PETALING JAYA: Taliworks Corp Bhd , known for its defensive earnings base and attractive dividend yield, is expected to see average daily traffic (ADT) for both its toll roads to improve. This will support earnings recovery moving forward.
The public utility group is also likely to see robust earnings contribution from its water and waste segment, according to RHB Research.
Taliworks recorded third quarter (Q3 2021) core profit after tax after minority interest (Patami) of RM35.9mil, up 112% year-on-year, largely boosted by the RM43.5mil cash compensation from the government, for the non-increase in 2020’s Grand Saga highway scheduled toll hikes.

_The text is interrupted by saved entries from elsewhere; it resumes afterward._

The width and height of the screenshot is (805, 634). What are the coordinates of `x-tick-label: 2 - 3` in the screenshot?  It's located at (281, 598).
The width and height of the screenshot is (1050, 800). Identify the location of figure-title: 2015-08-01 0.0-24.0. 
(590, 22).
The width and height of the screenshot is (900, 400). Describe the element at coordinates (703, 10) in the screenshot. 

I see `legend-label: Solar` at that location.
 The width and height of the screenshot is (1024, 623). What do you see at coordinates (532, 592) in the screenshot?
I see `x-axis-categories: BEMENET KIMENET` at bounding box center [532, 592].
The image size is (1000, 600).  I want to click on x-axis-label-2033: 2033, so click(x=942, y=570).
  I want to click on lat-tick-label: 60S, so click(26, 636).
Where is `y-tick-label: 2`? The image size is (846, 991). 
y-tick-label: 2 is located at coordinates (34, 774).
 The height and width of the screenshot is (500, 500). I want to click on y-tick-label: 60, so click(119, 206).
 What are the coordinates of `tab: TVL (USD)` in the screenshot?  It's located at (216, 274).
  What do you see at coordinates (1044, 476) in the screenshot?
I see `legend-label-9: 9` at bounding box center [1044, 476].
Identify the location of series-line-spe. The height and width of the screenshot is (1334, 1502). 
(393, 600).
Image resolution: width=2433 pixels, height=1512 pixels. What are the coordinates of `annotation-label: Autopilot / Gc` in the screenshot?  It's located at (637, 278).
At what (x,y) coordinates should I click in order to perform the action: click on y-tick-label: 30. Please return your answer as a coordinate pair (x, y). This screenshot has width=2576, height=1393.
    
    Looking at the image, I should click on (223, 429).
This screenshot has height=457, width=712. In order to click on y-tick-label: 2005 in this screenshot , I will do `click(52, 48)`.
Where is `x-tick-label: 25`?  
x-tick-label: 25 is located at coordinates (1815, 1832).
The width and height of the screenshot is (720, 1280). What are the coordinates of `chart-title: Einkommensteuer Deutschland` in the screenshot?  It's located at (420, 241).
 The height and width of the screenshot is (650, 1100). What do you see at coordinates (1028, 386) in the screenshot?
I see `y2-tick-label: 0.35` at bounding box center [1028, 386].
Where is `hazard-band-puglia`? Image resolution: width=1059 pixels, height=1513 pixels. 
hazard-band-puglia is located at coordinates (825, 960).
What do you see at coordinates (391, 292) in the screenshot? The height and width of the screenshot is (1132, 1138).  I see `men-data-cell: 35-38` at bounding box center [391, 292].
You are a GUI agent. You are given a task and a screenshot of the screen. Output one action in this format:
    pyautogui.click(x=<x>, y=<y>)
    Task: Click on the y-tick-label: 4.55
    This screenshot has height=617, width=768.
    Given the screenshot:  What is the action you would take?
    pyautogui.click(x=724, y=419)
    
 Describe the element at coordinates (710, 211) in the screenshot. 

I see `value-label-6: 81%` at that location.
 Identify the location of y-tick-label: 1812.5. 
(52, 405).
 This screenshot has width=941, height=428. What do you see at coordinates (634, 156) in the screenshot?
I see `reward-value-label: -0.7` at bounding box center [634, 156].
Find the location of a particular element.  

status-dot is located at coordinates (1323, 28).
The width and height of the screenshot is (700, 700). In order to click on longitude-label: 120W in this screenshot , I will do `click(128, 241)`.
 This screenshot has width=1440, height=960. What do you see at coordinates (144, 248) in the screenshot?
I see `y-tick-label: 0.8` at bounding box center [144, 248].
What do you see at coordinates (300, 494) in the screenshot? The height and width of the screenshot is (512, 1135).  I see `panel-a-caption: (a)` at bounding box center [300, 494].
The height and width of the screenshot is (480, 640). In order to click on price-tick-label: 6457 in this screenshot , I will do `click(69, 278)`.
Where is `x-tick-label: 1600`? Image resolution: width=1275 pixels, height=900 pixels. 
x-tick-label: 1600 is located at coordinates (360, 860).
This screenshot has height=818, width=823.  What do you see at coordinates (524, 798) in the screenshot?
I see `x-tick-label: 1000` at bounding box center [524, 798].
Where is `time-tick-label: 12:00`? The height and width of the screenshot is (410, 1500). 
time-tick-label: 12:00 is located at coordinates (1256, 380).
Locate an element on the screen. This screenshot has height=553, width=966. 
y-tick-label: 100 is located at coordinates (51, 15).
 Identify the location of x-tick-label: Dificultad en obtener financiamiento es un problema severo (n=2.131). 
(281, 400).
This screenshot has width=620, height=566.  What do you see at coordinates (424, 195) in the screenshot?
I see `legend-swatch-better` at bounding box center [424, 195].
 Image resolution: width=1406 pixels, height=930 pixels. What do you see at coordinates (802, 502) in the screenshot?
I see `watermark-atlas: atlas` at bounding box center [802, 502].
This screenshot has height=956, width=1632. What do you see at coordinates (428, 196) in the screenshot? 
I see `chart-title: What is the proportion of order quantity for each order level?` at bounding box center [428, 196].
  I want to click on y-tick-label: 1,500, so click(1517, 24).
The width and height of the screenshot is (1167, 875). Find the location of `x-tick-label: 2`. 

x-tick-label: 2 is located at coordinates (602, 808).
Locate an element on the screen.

This brought core Patami for the nine-month period to RM57.2mil, which was “at 104% and 89% of our and street’s expectations”, said RHB Research.
A 1.65 sen third interim dividend was declared for the quarter, bringing nine months’ dividends to 4.95 sen.
The research firm said its nine months 2021 core Patami excludes the write-back of overprovision for heavy repairs of RM2.8mil from Grand Saga, and gains on disposal of Taliworks Langkawi’s property, plant and equipment and sundry income of RM2.7mil in Q3 of 2021, amongst others.
It noted that both toll roads saw weaker Q3 2021 ADT due to the travel restrictions from June 1, but the water treatment, supply and distribution segment recorded steady core earnings before interest and taxes.
“Meanwhile, its waste-management associate continues to achieve higher revenue on the back of better solid waste collection and public cleansing services performed, while operational expenditure narrowed on lower depreciation charges and subcontractor costs,” added RHB Research.
Following this the research firm said that it is raising FY21-FY23 forecast earnings by 30%, 11% and 13%, respectively.
Valuation wise, the stock is trading at 10.4 times FY22 EV/Ebitda (enterprise value/earnings before interest, taxes, depreciation and amortisation).
This comes “at -1.4 standard deviation from its five-year average rolling forward mean, which we think is attractive, considering the high dividend yield of 8%.”
Meanwhile CGS CIMB Research noted that Taliworks has confirmed that it has submitted its tender for the Sg Rasau Water Supply Scheme in Selangor.
The project award decision is likely by end-2021 and it believes that the company has a fair chance of securing a portion of the water treatment plant works, given its experience in Sungai Selangor Phase 1.
The research firm said that it raised FY21 forecast earnings per share (EPS) by 17% to account for the toll compensation, but FY22 forecast EPS is cut by 2.6% to reflect the one-off 33% prosperity tax announced in Budget 2022, which will impact associate SWM Environment Holdings.
It reiterates its add call on the stock and raised target price to 96 sen.
Potential re-rating catalysts include stronger earnings post completion of the delayed solar venture and revival of water contract wins.